* [DATA]:
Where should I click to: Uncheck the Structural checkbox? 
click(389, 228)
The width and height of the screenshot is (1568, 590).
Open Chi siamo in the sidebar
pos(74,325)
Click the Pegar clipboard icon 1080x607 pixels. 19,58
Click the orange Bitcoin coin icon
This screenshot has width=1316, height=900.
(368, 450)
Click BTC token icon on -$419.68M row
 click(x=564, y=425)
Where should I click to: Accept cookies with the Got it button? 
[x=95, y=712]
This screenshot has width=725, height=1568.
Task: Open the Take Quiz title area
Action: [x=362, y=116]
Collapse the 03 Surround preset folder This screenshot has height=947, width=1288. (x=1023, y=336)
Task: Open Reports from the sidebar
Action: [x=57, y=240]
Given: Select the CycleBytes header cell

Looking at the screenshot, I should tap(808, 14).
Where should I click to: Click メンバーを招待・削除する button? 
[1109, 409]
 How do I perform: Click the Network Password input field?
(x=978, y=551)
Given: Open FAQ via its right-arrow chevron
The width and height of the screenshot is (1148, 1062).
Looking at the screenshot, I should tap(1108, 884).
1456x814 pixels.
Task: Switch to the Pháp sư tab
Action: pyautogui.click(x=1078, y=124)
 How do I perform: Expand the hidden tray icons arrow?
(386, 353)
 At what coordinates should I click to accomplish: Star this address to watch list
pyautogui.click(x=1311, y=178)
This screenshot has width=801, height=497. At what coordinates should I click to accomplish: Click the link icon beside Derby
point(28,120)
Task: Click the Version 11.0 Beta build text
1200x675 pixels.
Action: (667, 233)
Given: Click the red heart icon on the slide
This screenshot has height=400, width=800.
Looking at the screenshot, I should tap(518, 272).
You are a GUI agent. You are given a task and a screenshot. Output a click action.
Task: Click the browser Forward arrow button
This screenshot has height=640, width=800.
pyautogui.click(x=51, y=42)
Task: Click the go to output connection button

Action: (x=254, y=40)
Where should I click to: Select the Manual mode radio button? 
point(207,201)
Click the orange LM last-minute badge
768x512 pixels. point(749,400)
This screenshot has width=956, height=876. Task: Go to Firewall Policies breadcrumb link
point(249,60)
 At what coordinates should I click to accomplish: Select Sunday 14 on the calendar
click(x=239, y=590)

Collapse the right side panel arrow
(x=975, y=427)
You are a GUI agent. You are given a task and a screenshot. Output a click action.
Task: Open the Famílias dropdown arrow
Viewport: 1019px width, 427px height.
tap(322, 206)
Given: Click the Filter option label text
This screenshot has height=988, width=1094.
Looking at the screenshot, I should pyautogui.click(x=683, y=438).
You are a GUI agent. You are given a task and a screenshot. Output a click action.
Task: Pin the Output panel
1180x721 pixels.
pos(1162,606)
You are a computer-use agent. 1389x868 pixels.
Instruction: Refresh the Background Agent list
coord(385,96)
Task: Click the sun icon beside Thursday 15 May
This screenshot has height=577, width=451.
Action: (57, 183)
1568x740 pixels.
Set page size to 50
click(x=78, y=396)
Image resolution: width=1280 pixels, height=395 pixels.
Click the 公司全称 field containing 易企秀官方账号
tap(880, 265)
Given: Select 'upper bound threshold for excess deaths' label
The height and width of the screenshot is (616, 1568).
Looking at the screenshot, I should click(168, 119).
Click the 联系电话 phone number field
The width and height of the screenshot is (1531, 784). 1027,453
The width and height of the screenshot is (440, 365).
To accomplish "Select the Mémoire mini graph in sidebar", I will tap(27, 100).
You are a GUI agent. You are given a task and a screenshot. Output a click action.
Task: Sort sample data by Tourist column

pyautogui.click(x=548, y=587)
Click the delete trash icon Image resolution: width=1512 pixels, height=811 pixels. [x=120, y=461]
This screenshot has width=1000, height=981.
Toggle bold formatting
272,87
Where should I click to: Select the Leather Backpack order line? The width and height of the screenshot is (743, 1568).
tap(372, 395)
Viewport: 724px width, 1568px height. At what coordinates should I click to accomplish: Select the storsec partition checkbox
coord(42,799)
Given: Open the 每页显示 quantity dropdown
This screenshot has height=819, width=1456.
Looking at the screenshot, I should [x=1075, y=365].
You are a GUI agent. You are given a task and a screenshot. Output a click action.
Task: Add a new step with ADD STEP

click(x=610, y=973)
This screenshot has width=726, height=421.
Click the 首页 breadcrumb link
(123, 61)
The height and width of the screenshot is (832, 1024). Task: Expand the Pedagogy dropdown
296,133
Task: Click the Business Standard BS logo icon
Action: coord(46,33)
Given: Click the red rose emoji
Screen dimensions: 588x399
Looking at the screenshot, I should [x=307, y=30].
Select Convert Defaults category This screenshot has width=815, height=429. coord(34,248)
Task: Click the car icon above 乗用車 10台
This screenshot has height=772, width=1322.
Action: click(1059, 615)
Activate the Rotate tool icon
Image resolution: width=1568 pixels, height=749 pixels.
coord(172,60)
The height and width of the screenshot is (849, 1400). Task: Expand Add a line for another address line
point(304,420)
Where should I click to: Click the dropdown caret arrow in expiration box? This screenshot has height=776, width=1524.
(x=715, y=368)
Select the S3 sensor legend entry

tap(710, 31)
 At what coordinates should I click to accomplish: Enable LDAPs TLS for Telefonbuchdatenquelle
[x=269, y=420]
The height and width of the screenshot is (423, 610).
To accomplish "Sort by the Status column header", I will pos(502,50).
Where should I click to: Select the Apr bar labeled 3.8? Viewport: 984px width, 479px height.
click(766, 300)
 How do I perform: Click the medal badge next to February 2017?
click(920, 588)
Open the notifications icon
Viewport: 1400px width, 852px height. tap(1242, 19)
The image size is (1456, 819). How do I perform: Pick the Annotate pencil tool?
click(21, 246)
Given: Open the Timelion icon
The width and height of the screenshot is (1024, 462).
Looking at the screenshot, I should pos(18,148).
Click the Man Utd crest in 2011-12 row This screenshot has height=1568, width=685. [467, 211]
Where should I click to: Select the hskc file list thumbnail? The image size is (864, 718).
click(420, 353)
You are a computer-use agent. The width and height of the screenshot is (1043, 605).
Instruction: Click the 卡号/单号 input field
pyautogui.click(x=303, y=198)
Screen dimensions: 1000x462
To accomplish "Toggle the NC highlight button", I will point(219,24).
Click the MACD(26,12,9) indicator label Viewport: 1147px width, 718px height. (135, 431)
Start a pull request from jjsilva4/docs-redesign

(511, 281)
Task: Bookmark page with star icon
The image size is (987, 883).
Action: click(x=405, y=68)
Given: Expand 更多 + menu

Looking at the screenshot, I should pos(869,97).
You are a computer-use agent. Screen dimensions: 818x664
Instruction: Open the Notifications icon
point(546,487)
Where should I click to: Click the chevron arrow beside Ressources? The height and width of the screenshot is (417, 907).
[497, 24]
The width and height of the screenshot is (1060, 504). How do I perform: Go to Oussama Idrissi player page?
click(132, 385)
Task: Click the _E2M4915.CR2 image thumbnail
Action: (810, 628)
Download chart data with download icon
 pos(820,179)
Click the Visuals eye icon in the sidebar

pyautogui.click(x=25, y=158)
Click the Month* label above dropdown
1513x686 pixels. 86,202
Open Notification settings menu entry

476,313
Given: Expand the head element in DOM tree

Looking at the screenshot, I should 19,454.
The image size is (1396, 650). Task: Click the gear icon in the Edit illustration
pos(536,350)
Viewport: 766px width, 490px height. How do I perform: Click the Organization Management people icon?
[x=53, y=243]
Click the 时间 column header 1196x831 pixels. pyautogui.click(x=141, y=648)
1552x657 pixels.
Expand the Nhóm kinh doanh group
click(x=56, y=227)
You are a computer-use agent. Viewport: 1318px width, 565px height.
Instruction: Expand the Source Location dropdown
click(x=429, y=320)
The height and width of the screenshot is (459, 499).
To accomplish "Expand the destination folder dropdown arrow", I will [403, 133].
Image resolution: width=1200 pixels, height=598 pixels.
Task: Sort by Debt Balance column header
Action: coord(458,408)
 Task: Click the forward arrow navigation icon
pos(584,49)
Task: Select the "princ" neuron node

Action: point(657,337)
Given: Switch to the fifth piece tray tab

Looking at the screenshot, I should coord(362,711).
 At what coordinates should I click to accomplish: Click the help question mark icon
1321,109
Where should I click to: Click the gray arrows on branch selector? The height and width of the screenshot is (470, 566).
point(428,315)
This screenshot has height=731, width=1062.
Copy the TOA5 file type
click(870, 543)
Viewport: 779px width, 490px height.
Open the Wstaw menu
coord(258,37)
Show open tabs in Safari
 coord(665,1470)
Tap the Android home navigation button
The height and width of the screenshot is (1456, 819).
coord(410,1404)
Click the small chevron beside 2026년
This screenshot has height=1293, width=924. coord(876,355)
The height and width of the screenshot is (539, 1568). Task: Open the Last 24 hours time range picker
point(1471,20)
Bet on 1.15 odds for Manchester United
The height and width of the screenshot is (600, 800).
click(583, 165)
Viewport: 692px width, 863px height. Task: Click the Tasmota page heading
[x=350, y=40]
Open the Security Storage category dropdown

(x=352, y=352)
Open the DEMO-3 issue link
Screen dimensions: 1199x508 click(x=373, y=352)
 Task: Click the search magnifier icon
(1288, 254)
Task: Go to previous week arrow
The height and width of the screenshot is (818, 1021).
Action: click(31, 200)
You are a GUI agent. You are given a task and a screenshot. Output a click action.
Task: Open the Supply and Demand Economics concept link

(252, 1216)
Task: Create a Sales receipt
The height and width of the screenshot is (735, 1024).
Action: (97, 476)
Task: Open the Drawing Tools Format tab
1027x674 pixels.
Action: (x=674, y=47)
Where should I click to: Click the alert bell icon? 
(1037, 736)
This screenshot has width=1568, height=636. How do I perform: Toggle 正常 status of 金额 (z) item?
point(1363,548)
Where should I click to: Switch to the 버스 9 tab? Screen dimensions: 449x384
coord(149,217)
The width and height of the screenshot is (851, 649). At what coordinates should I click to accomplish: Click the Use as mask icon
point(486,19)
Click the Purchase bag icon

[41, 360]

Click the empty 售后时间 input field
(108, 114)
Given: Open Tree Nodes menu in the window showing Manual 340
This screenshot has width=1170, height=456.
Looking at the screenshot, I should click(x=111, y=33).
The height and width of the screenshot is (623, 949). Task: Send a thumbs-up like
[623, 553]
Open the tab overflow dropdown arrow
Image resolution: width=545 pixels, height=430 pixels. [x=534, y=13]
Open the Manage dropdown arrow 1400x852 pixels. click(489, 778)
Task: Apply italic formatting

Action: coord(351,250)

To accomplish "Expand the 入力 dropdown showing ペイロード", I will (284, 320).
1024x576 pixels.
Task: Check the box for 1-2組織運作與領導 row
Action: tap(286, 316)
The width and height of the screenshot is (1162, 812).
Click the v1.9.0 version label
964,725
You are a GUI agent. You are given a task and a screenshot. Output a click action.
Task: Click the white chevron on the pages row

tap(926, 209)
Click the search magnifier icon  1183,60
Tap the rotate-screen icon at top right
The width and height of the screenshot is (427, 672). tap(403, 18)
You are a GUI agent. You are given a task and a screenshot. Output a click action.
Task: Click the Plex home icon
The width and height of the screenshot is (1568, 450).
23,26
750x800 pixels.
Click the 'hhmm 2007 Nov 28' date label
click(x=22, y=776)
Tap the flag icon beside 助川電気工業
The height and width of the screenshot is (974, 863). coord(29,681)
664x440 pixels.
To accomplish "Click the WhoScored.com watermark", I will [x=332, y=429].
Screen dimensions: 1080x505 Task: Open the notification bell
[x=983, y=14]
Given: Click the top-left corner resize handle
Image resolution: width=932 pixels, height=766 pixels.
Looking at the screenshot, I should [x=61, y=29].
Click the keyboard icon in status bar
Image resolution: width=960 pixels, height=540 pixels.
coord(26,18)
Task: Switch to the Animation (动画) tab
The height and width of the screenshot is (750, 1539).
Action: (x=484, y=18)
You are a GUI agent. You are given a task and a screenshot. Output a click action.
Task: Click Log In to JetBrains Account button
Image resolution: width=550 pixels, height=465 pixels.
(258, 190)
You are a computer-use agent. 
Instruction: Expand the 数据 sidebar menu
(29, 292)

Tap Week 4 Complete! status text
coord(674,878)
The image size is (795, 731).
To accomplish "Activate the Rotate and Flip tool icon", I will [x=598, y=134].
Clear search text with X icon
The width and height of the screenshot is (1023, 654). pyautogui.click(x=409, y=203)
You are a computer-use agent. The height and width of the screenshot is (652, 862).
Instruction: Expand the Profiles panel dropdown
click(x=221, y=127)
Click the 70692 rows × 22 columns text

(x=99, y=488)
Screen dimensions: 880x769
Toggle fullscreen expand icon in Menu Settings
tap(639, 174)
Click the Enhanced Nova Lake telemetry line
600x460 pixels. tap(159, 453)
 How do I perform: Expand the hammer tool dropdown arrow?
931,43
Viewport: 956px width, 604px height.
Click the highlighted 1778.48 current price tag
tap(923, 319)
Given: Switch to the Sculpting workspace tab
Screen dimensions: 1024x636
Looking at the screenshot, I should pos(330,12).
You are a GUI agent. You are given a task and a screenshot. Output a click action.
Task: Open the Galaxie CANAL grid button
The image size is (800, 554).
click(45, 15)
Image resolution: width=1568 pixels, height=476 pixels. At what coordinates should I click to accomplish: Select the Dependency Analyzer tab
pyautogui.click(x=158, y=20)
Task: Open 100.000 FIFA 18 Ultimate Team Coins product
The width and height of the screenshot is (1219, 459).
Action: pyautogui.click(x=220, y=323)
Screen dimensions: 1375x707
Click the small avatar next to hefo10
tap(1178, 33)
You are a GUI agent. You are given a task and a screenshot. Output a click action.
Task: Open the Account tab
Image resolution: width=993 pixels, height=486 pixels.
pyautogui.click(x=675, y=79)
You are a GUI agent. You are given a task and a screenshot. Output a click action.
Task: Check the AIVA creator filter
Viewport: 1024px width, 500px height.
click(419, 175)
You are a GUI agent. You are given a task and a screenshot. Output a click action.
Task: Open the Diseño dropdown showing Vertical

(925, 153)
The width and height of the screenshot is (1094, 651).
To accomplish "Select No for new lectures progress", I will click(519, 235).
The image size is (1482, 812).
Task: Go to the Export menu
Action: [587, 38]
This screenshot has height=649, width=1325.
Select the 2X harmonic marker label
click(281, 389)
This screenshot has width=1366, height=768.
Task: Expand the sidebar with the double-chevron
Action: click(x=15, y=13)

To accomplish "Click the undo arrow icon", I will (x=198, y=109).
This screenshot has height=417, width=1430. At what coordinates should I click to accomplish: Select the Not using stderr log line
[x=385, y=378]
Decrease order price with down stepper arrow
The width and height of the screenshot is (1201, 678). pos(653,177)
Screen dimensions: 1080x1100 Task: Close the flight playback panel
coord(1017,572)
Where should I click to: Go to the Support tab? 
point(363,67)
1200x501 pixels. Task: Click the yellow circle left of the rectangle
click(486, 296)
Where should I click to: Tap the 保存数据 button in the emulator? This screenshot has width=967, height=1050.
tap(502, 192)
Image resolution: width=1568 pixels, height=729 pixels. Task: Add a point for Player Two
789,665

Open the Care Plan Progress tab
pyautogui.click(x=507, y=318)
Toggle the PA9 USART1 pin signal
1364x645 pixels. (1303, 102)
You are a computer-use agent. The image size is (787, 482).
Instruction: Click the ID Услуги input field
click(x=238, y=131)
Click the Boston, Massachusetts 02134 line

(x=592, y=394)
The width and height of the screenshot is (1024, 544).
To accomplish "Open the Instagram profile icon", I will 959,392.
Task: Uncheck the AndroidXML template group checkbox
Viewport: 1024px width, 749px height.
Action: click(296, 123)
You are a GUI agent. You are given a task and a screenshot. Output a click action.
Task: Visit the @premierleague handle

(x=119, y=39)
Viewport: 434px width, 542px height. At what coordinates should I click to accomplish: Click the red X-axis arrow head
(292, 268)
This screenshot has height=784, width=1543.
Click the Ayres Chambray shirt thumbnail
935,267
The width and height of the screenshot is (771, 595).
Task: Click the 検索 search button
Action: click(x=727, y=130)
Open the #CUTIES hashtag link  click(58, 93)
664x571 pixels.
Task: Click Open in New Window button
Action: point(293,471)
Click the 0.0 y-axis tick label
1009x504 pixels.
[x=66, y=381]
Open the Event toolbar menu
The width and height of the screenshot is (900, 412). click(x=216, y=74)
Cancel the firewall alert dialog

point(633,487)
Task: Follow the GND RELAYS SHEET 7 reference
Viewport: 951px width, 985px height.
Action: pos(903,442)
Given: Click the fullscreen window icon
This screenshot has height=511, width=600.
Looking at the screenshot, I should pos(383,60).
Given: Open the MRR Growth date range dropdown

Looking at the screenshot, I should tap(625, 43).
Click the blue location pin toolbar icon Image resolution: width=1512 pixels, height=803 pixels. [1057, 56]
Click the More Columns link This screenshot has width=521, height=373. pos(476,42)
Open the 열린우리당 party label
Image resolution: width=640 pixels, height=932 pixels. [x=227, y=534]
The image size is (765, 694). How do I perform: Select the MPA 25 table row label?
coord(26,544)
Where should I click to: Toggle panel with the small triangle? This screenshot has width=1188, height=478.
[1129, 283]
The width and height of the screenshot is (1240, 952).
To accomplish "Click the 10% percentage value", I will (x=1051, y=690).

* [ACTIVITY]: Repeat exactly the lines of the listing from its first line through the line that holds "Given: Open FAQ via its right-arrow chevron". Nothing else should appear.

* [RESULT FOR THIS TASK]:
Where should I click to: Uncheck the Structural checkbox? 
click(389, 228)
The width and height of the screenshot is (1568, 590).
Open Chi siamo in the sidebar
pos(74,325)
Click the Pegar clipboard icon 1080x607 pixels. 19,58
Click the orange Bitcoin coin icon
This screenshot has width=1316, height=900.
(368, 450)
Click BTC token icon on -$419.68M row
 click(x=564, y=425)
Where should I click to: Accept cookies with the Got it button? 
[x=95, y=712]
This screenshot has width=725, height=1568.
Task: Open the Take Quiz title area
Action: [x=362, y=116]
Collapse the 03 Surround preset folder This screenshot has height=947, width=1288. (x=1023, y=336)
Task: Open Reports from the sidebar
Action: [x=57, y=240]
Given: Select the CycleBytes header cell

Looking at the screenshot, I should tap(808, 14).
Where should I click to: Click メンバーを招待・削除する button? 
[1109, 409]
 How do I perform: Click the Network Password input field?
(x=978, y=551)
Given: Open FAQ via its right-arrow chevron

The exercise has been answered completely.